L'ouverture à la concurrence du trafic ferroviaire ... mais les candidats restent bloqués en gare

un tgv est à proximité de reims et en direction de l'allemagne.
Un TGV Est à proximité de Reims et en direction de l'Allemagne. © RFF / Christophe Recoura

Aucun train concurrent de la SNCF ne circulera le 13 décembre. Pour l'heure, seule Trenitalia a manifesté son intérêt pour deux allers-retours sur la ligne la plus rentable de la SNCF, Paris- Milan. Et encore, elle ne l'exploitera qu'à partir de mi-2010 dans le meilleur des cas. Pas de quoi faire trembler les cheminots. Plusieurs raisons expliquent ce peu d'empressement. Une contrainte technique tout d'abord. Aujourd'hui, Trenitalia et Deutsche Bahn sont les seules compagnies à être en mesure de faire rouler leurs trains sur le réseau français à grande vitesse. Les autres ne disposent pas des locomotives nécessaires.

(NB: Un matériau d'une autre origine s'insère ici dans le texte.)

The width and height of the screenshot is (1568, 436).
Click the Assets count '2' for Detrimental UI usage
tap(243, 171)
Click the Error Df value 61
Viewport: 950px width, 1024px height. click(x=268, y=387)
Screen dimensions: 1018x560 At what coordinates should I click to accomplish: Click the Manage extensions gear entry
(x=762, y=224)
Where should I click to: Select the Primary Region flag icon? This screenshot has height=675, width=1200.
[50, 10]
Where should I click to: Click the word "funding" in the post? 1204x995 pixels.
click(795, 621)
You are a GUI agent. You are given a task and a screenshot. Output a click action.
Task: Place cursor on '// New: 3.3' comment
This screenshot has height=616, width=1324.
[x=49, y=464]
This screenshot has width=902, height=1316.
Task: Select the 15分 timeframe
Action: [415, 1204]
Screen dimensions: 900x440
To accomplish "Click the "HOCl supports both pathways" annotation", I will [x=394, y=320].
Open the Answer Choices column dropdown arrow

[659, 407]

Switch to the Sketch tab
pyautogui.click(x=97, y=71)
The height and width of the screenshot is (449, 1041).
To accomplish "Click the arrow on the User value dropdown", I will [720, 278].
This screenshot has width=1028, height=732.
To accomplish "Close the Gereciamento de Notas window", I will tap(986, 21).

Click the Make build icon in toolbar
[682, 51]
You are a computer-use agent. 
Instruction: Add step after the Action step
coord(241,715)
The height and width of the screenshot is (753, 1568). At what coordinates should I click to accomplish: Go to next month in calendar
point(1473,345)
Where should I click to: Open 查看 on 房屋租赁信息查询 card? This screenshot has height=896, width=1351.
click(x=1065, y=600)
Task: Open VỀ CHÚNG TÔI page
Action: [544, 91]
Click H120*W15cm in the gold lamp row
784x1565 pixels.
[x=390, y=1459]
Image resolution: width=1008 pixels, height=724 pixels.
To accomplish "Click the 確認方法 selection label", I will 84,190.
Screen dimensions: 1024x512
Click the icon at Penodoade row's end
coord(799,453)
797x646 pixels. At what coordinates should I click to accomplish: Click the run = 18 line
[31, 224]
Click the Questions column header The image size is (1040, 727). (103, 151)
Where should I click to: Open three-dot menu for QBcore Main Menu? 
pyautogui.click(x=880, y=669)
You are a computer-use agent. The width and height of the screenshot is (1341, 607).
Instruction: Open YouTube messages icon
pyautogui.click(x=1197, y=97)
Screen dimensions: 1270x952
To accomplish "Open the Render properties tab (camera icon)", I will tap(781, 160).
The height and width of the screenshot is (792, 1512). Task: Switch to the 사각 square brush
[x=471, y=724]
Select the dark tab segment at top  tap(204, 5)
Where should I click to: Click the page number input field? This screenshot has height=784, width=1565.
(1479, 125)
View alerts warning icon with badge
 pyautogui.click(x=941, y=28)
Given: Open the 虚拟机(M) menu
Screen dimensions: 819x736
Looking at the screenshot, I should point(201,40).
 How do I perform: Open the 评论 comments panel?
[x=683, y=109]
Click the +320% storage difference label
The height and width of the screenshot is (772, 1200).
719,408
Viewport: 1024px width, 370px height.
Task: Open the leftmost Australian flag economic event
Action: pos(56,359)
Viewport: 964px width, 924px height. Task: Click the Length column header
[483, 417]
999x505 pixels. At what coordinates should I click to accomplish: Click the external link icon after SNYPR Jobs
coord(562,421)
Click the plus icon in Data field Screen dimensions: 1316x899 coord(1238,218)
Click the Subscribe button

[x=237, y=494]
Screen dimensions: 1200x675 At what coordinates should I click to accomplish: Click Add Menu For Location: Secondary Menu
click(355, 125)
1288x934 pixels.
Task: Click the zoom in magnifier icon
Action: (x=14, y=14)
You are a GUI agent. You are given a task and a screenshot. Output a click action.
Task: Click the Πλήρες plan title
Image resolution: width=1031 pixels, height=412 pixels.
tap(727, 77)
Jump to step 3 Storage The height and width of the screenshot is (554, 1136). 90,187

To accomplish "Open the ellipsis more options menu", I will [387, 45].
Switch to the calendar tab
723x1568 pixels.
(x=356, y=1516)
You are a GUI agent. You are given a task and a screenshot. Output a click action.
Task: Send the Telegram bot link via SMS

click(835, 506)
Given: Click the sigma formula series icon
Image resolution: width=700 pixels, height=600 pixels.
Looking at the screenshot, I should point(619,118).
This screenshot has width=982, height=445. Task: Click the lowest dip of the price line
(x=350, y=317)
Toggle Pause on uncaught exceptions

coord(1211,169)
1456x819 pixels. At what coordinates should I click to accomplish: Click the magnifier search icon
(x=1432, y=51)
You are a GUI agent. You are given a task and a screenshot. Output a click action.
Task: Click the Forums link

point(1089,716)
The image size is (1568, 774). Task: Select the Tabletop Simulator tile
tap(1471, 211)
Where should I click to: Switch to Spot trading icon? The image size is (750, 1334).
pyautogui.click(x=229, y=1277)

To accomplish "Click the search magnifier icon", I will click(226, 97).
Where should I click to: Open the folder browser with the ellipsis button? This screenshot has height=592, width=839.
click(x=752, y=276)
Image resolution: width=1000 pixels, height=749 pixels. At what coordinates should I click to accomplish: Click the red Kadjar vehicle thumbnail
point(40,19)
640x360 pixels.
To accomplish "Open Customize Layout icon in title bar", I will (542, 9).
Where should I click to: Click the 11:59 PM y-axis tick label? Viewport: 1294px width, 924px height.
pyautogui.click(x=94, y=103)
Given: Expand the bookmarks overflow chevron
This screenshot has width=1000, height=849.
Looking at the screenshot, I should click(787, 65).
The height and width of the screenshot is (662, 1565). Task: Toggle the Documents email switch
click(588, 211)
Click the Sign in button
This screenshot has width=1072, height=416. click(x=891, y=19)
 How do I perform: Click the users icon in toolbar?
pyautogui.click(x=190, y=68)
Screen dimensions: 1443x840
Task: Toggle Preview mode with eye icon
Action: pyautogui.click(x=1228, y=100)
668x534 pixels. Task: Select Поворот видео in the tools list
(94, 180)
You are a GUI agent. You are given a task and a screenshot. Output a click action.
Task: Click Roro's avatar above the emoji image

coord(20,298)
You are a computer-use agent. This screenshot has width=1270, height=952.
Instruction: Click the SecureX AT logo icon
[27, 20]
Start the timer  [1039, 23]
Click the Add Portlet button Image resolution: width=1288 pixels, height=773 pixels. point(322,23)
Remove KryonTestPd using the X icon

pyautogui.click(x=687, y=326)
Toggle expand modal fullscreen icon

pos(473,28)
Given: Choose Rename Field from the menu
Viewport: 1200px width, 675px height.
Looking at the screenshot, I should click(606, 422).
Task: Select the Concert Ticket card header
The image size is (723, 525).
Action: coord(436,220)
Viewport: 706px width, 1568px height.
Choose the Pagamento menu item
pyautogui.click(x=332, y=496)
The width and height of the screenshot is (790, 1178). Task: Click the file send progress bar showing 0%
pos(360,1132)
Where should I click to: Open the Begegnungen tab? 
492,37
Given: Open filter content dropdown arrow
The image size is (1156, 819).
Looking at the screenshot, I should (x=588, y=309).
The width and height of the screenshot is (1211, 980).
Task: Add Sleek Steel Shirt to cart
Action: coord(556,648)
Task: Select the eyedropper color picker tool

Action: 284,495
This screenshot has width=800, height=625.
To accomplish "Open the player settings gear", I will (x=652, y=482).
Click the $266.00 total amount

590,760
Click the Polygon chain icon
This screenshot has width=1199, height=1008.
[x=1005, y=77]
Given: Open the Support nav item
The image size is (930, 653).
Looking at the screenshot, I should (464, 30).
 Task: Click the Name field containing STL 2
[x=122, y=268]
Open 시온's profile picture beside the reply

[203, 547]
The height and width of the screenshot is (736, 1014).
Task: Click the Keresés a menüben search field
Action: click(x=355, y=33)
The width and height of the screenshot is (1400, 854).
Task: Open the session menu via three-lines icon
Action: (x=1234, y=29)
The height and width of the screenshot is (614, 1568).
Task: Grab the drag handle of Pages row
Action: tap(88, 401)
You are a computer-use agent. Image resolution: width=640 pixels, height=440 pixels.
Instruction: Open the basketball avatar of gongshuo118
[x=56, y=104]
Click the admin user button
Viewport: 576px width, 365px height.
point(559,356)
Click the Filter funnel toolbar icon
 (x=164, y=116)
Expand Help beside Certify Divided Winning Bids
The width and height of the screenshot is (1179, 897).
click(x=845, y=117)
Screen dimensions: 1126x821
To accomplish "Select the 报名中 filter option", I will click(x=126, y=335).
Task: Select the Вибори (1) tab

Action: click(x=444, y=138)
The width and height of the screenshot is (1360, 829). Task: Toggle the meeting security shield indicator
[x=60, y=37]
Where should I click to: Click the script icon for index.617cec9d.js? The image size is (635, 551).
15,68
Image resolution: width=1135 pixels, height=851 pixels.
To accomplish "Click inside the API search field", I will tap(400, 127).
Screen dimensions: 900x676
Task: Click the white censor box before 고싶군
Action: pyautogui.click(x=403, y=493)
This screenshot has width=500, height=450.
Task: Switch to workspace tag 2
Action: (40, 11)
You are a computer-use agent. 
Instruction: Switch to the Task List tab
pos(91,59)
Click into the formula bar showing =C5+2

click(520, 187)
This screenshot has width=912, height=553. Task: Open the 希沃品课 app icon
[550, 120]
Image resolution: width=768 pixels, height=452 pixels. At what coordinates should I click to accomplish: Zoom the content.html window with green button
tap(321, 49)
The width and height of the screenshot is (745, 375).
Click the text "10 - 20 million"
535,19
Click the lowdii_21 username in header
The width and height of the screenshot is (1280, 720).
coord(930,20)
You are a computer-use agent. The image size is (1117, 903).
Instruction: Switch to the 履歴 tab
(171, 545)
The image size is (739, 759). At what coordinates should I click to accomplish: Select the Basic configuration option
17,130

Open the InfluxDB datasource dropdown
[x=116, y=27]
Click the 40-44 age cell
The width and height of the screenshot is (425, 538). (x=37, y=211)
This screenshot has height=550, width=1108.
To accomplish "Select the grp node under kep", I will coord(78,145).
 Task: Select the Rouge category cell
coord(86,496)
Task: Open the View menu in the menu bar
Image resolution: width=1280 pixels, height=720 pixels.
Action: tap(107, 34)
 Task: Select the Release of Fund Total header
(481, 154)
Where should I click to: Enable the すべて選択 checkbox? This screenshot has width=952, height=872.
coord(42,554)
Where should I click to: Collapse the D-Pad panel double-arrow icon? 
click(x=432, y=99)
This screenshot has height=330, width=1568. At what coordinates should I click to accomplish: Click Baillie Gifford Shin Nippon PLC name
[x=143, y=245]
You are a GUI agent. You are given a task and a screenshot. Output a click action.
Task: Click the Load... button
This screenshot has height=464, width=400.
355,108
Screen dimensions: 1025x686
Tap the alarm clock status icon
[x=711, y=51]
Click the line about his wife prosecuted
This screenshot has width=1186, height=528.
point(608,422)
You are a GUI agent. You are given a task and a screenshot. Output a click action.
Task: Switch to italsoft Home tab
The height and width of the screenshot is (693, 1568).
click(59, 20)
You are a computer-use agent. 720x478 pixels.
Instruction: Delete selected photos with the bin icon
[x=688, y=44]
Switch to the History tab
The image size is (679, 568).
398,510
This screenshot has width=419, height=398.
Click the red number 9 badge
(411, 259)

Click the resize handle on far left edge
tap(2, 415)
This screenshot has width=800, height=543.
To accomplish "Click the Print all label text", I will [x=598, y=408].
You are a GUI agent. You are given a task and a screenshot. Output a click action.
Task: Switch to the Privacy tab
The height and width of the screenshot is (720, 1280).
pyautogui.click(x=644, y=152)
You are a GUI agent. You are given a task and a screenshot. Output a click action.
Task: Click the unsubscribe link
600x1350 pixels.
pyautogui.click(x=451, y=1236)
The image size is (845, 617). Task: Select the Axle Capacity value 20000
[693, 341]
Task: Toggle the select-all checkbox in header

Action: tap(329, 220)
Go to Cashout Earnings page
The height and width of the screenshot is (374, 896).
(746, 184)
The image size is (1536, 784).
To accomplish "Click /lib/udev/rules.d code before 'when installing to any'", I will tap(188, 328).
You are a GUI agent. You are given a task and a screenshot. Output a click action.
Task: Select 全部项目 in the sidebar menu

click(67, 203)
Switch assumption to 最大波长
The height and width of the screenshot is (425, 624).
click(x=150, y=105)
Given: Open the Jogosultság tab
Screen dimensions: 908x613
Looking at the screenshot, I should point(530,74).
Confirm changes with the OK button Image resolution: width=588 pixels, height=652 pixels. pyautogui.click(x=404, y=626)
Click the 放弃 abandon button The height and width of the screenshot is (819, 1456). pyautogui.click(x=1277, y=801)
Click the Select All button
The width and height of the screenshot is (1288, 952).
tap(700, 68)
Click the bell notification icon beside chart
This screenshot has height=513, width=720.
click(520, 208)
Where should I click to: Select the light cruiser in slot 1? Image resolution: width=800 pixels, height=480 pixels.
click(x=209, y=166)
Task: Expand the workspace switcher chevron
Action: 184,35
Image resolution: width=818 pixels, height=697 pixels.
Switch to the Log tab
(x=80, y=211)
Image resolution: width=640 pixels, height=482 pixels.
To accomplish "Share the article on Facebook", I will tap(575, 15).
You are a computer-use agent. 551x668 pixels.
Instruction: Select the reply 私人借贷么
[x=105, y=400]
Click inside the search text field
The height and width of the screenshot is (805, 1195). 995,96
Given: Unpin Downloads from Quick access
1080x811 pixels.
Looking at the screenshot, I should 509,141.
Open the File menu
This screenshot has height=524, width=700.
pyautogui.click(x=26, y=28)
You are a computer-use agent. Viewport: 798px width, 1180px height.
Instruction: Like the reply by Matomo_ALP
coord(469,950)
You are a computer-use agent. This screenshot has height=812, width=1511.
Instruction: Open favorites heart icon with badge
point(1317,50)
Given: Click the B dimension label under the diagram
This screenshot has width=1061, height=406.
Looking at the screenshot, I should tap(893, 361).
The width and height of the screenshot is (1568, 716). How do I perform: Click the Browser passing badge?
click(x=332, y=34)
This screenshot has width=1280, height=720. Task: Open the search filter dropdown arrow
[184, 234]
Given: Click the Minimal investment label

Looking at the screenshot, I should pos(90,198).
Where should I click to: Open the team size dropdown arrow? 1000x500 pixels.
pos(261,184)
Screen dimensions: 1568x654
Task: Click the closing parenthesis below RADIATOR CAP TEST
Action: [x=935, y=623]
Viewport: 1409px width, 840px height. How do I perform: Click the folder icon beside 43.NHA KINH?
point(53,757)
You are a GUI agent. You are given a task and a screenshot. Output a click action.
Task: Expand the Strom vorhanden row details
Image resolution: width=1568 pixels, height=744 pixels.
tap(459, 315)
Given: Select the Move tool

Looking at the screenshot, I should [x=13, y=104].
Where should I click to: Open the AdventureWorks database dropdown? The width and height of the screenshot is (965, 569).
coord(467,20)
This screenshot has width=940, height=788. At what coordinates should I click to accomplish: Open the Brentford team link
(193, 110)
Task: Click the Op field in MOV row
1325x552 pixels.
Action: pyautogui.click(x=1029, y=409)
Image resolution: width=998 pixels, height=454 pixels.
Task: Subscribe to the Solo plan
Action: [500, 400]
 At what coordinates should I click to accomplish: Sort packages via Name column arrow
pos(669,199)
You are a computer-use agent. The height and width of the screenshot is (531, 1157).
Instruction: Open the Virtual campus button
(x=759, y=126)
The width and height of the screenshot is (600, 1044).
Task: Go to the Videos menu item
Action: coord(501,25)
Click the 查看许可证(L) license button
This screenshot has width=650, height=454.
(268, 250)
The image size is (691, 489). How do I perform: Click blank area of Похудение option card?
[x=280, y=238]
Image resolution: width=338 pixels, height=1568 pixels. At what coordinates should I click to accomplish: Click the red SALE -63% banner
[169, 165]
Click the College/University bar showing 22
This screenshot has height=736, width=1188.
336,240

Il y a aussi une contrainte financière. Avant de récolter de premiers bénéfices, il faut lourdement investir pour acheter des trains. Et contrairement au secteur aérien, un nouvel entrant ne peut pas compter sur une société de location ou sur le marché de l'occasion pour se fournir en matériel. Cela n'existe pas. Alors, à moins d'avoir un parc à disposition comme la Deutsche Bahn, il faut passer commande. Air France qui envisage de se lancer avec Veolia devrait ainsi investir 1 milliard d'euros pour un parc de 40 rames. Une somme désormais difficile à trouver en pleine crise. De plus, si une compagnie passe finalement commande, elle devra attendre deux ans avant d'être livrée.

Et les lignes internationales ne sont pas forcément les plus rentables.

Troisième difficulté : trouver des liaisons rentables. Les trajets purement domestiques restant sous le monopole de la SNCF, il ne reste plus que 30% du chiffre d'affaires grande vitesse du groupe public à se partager. Et les lignes internationales ne sont pas forcément les plus rentables. La partie du TGV Est en Allemagne, lancé en 2007, ne rapporte encore rien par exemple. Qui plus est, le prix des péages devrait augmenter tous les ans jusqu'en 2014. Quand on sait qu'il représente le tiers du prix d'un billet, les candidats rechignent à l'idée de voir leurs marges se réduire.

Enfin, des partenariats déjà mis en place peuvent retenir les velléités de concurrence. Exemple, Trenitalia et la SNCF ont déjà une filiale commune qui gère les liaisons Paris-Turin-Milan et les trains de nuit entre les deux pays. Idem pour Deutsche Bahn qui coopère avec la SNCF sur Paris-Francfort et Paris-Stuttgart.